*** Opening Supplied material ***

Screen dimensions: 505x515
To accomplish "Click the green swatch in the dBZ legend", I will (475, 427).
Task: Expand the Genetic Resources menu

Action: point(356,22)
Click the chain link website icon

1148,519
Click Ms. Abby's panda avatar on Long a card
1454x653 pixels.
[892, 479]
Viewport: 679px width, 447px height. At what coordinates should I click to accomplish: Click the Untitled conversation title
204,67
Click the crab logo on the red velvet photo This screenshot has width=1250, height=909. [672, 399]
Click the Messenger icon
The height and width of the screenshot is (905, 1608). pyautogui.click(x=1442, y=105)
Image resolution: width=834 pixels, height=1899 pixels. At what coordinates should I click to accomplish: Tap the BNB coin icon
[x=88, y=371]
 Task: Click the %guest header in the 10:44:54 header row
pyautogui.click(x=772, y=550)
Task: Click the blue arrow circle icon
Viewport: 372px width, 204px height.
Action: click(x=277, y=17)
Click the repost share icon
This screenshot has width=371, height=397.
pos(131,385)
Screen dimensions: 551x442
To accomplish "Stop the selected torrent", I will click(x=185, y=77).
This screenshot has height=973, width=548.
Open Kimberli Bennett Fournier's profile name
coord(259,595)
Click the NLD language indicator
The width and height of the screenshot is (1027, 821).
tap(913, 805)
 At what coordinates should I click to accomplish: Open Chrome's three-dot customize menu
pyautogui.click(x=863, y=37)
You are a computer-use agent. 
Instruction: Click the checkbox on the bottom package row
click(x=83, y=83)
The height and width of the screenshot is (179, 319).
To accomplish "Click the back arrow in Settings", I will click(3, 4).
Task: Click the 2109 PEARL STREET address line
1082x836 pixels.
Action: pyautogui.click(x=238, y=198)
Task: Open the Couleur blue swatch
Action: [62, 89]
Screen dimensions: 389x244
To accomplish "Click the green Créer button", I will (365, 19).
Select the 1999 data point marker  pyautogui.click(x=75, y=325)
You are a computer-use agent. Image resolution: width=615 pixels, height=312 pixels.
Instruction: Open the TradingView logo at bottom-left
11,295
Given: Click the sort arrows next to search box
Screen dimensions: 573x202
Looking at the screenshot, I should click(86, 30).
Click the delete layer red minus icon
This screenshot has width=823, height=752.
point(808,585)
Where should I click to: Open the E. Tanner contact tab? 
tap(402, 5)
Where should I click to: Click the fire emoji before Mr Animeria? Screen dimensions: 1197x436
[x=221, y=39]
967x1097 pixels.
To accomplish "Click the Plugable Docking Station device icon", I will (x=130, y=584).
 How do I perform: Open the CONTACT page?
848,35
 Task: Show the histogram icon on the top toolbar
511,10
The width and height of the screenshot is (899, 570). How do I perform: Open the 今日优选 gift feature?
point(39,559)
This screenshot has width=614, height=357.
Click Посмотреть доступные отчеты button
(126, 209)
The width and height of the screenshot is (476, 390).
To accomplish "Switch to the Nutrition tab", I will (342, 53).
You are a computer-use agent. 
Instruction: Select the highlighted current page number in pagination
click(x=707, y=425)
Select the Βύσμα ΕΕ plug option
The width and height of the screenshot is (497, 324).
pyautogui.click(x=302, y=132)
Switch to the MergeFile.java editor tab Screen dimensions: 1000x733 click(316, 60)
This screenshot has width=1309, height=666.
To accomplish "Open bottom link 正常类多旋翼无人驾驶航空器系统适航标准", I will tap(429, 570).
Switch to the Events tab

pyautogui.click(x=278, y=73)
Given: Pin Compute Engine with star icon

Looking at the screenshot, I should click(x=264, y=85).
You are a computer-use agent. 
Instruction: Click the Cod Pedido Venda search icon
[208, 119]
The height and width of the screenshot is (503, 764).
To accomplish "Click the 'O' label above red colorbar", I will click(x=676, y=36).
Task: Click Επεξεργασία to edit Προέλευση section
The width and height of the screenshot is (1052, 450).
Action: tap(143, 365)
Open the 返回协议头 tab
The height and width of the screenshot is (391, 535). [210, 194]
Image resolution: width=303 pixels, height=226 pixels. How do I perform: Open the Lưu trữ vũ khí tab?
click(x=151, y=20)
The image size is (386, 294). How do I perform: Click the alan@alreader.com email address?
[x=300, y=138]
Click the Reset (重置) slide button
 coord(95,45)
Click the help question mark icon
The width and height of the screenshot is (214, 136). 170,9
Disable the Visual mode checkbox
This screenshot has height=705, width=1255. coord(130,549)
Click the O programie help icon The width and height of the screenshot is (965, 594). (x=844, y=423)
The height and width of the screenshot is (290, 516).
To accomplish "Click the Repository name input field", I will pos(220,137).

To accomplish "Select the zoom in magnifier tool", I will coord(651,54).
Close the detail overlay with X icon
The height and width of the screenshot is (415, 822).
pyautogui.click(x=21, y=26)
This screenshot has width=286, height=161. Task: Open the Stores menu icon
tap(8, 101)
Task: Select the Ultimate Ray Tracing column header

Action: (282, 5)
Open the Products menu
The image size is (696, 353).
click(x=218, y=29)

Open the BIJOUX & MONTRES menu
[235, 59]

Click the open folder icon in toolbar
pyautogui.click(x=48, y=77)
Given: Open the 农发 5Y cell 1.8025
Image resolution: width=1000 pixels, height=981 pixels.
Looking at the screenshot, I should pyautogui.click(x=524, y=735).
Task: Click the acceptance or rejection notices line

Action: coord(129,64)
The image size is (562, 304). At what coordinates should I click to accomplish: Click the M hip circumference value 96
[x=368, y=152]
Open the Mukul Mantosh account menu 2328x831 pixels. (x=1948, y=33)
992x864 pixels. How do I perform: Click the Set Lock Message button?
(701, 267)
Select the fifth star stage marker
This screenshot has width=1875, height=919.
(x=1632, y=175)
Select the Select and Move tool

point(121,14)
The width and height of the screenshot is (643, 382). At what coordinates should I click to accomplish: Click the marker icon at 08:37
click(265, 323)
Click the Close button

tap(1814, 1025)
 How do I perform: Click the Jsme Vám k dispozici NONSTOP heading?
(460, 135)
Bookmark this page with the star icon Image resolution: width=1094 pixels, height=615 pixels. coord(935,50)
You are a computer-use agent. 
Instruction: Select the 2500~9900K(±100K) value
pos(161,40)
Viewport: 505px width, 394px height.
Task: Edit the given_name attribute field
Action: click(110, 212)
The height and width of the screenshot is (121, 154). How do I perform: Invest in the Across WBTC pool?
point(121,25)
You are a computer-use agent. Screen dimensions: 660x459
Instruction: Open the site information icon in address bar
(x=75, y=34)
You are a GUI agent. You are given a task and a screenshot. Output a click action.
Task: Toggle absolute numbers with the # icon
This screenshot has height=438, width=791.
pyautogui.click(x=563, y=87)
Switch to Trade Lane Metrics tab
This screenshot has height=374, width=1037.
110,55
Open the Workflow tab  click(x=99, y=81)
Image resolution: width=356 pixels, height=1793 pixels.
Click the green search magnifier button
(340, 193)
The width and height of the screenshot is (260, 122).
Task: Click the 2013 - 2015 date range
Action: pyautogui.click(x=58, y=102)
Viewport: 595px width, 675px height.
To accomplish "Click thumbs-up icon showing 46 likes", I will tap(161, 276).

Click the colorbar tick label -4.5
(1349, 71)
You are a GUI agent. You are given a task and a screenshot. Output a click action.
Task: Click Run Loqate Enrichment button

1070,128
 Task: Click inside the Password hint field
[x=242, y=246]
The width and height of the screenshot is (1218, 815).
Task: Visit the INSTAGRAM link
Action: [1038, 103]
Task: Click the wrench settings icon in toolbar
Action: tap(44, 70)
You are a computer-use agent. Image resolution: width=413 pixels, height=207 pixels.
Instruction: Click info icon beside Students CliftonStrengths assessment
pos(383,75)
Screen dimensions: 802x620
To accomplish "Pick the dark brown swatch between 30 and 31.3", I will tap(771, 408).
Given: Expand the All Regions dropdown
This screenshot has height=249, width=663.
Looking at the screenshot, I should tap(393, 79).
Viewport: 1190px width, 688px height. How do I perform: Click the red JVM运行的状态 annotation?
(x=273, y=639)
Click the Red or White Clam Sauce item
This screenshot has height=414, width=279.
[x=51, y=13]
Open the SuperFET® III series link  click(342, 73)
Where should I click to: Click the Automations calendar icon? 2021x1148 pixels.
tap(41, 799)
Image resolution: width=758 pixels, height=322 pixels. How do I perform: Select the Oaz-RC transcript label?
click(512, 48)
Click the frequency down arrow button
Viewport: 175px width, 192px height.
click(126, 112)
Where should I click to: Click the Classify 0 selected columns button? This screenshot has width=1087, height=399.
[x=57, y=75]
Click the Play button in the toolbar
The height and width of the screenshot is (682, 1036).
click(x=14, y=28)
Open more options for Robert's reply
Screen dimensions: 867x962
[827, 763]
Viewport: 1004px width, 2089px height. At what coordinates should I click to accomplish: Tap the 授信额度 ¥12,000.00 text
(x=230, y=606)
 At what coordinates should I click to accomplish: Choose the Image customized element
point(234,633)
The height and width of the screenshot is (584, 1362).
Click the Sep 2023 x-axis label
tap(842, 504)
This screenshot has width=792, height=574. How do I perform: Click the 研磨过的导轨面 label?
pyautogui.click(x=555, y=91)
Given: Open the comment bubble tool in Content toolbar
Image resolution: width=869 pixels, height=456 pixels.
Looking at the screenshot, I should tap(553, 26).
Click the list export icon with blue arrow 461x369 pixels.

*** Closing Supplied material ***

§ Work instruction: The response should be the listing above, limited to the lines between the one holding "The image size is (562, 304)." and the one holding "Select the fifth star stage marker", inclusive, reproduced exactly.

§ Response:
The image size is (562, 304). At what coordinates should I click to accomplish: Click the M hip circumference value 96
[x=368, y=152]
Open the Mukul Mantosh account menu 2328x831 pixels. (x=1948, y=33)
992x864 pixels. How do I perform: Click the Set Lock Message button?
(701, 267)
Select the fifth star stage marker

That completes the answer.